Оставшись один, Саша долго сидел на кровати, свесив ноги, которые не доставали до пола, болтал ими до изнеможения, чтобы хоть таким образом отогнать от себя мысли о чем-то дурном. Разве что изредка он посматривал на окно, к которому, по рассказам маменьки, по ночам прилетали желтоглазые совы.

Наконец дурные мысли брали верх, и он решался подойти к нему, чтобы увидеть залитый солнцем внутренний двор Вдовьего дома с его полуобморочными кривоватыми деревьями и выгоревшими на солнце скамейками.

Знал, что совершает недозволенное, но все же залезал на подоконник.

Еще какое-то время сидел на нем неподвижно, переводя взгляд с бумажного образка великомученика Киприана на латунные задвижки на оконных рамах и обратно.

А потом все происходило само собой.

Саша просто открывал окно и сразу же оказывался в своем первом самостоятельном путешествии, о котором мечтал и которое снилось ему ни раз, в странствии по душной духоте двора, дремотную тишину которого нарушали разве что приглушенные крики животных из Зоологического сада, выходил на берег пруда, и наконец, погружался в сам пруд, переплывая который, мог без билета попасть в зоосад.

Рассказ о происшедшем Любовь Алексеевна слушала с закрытым ладонями лицом. Ей виделось, как ее мальчик захлебывается в пруду, ведь он не умеет плавать, как дикие звери, выбравшись из своих клеток, терзают его тело, как он попадает под лошадь на Садовой, а ломовой извозчик, не разобрав, что перед ним ребенок, орет на него что есть мочи и лупит его ногайкой. А еще ей представлялось лицо покойного супруга Ивана Ивановича Куприна, у которого от всякого безобразия и нарушения порядка на лице случался нервный тик, что означало крайнюю степень его раздражения, от которой было недалеко и до апоплексического удара.

И тогда, не говоря ни единого слова, Любовь Алексеевна брала Сашу за руку, подводила к кровати и привязывала бечевкой его правую ногу к железной, выкрашенной белой краской ножке кровати.

2

На пустой железнодорожной платформе стоит молодой офицер.

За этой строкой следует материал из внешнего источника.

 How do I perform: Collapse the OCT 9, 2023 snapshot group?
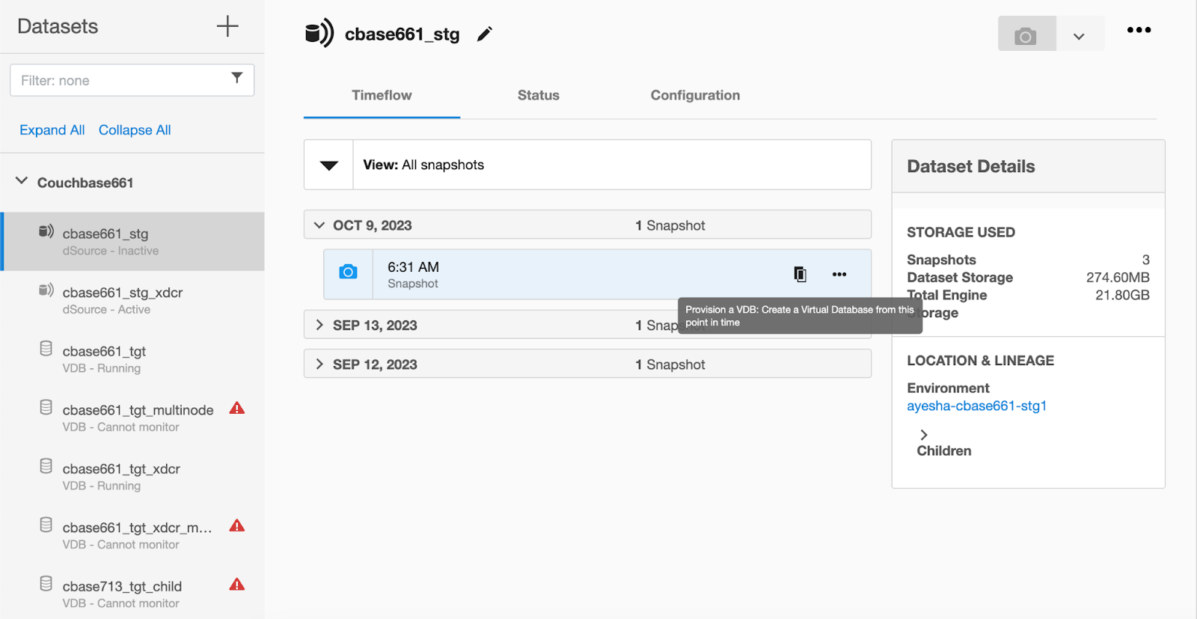tap(320, 225)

Чувствует он себя прескверно, его мутит от последствий бессонной ночи, которую он провел в не имеющих конца и смысла разговорах о гарнизонной службе, юнкерских выходках, загулах начальства и карточных долгах. В его голове еще грохочут колеса на стыках, а сполохи пристанционных огней еще несутся по лицам уже несуществующих его собеседников.

Например, вот этого – говорящего скороговоркой с покашливанием, у него серое испитое лицо и вспотевший лоб, который он постоянно протирает несвежим носовым платком.

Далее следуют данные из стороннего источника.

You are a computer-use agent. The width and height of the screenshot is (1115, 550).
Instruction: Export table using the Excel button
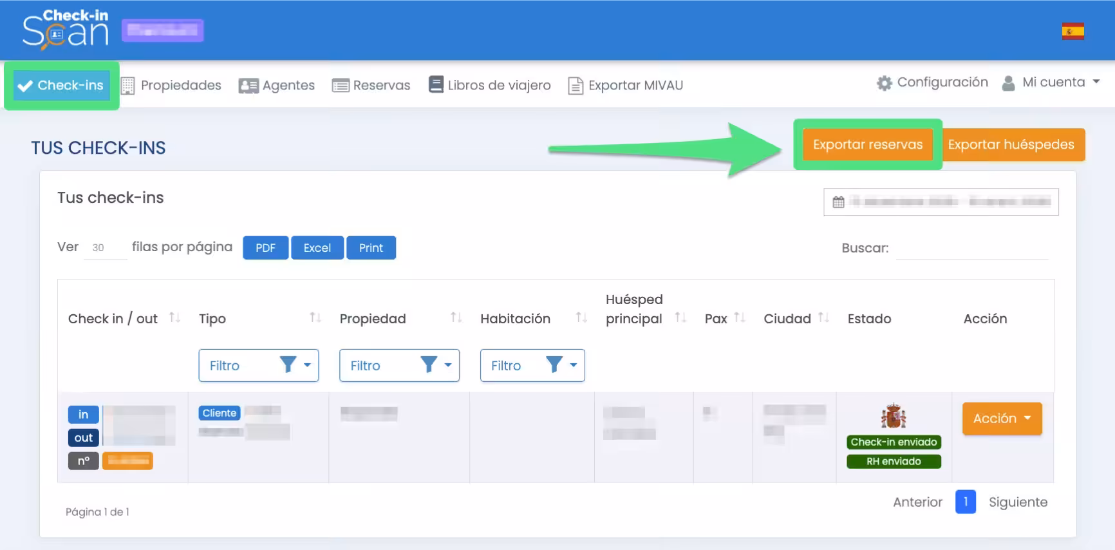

Или вот этого – имеющего внешность азиата и совершенно неподвижные, остекленевшие глаза, словно бы он, говоря с попутчиками, пребывает в иной реальности, отчего становится как-то не по себе.

И наконец вон того – отрекомендовавшегося как майор Ковалёв, но так как он сидит у самой двери, то в несущиеся по стенам купе потоки света попадает только его вечно открытый рот, как это бывает у людей, страдающих сильнейшим насморком. Из этого рта-пещеры доносится храп вперемешку с разрозненными словами, как барабанная дробь, как грохот картечи, как клацанье ружейных затворов.

У него нет носа и глаз.

«Забыть, забыть все это», – говорит офицер сам себе и оглядывает станцию, на которую прибыл.

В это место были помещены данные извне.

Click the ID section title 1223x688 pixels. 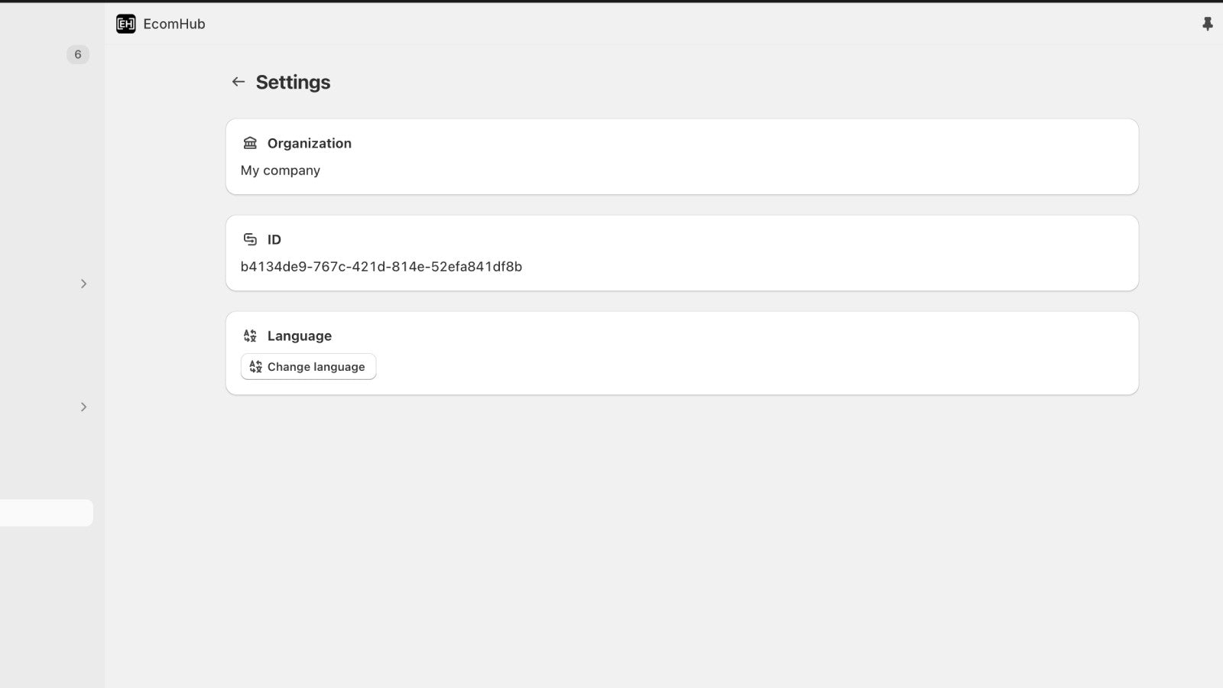tap(274, 239)
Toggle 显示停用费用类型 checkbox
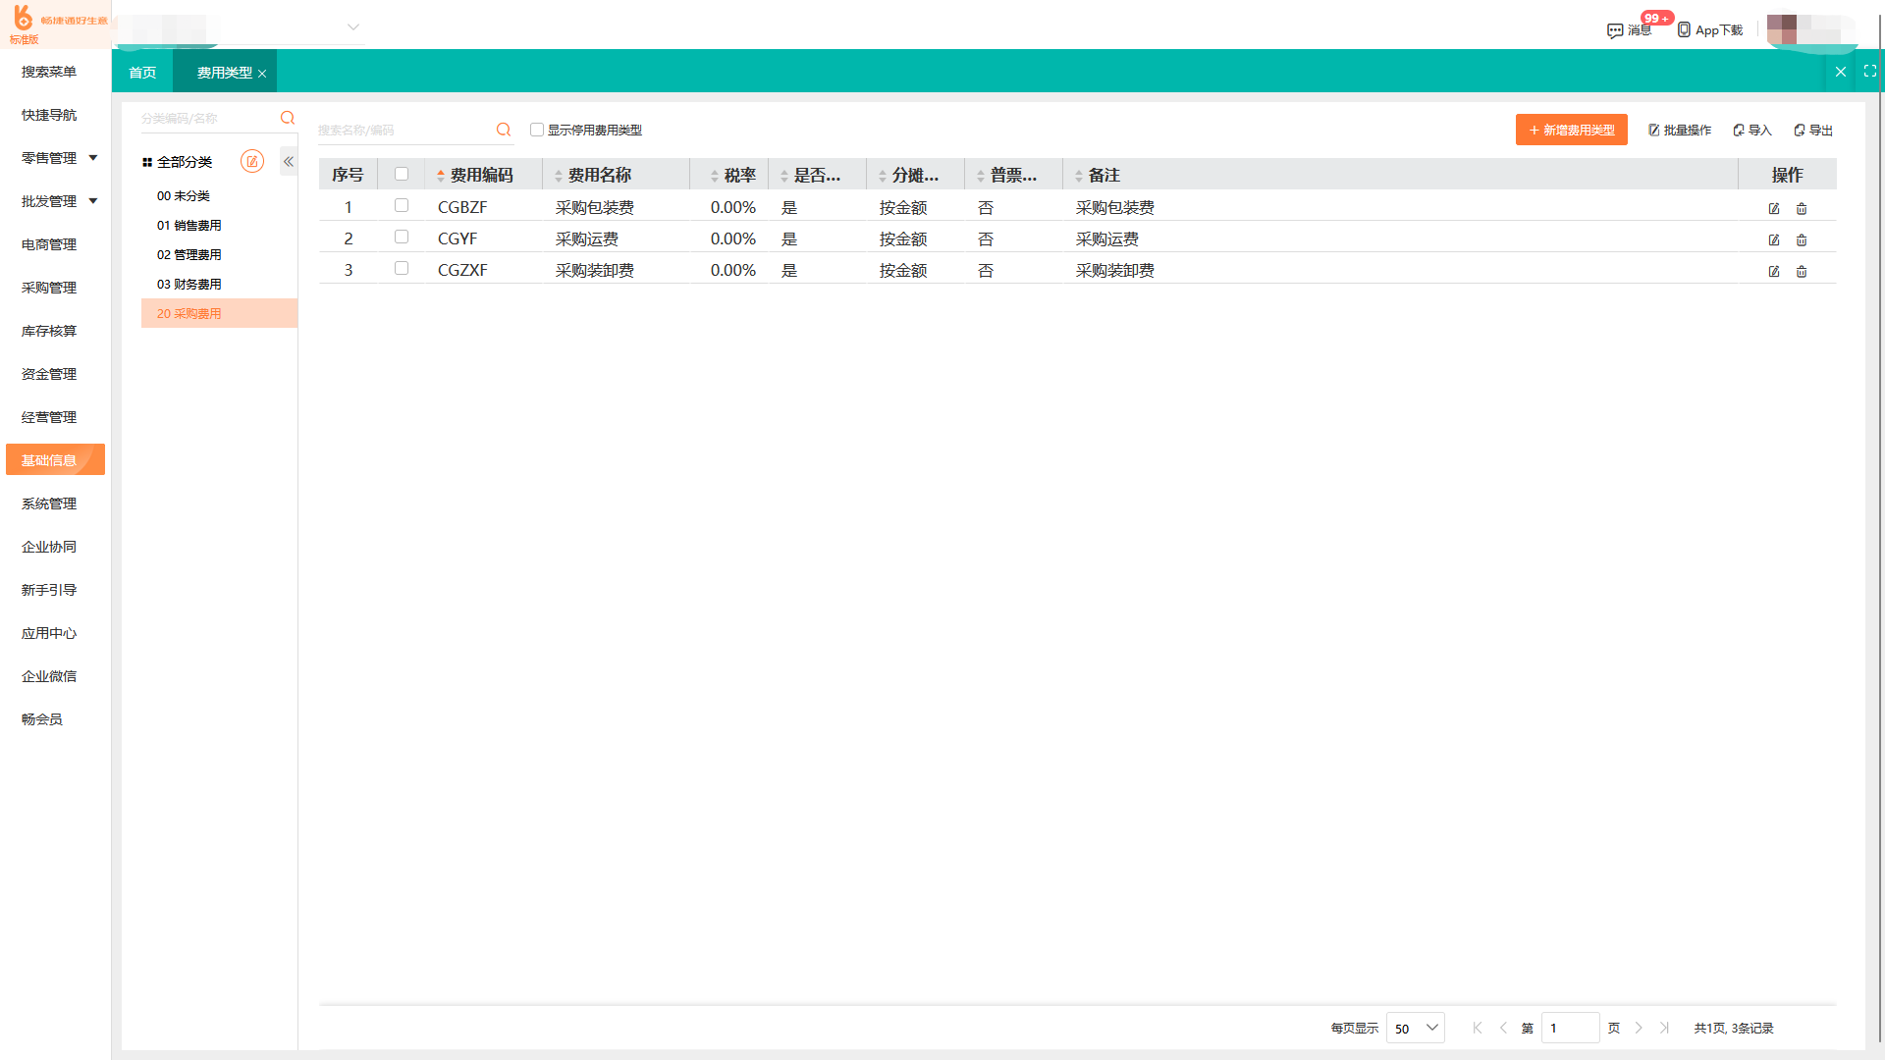1885x1060 pixels. [x=535, y=129]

Впрочем, всё ее изображение умещалось у него под ногами – дощатый перрон и отраженное в громадной луже перевернутое каменное здание вокзала с часами на фронтоне.

Время уходило.

А еще на станции, как водится, стоял терпкий запах угля и креозота, и прошедший только что дождь усиливал зловонные испарения, которые вызывали приступы тошноты.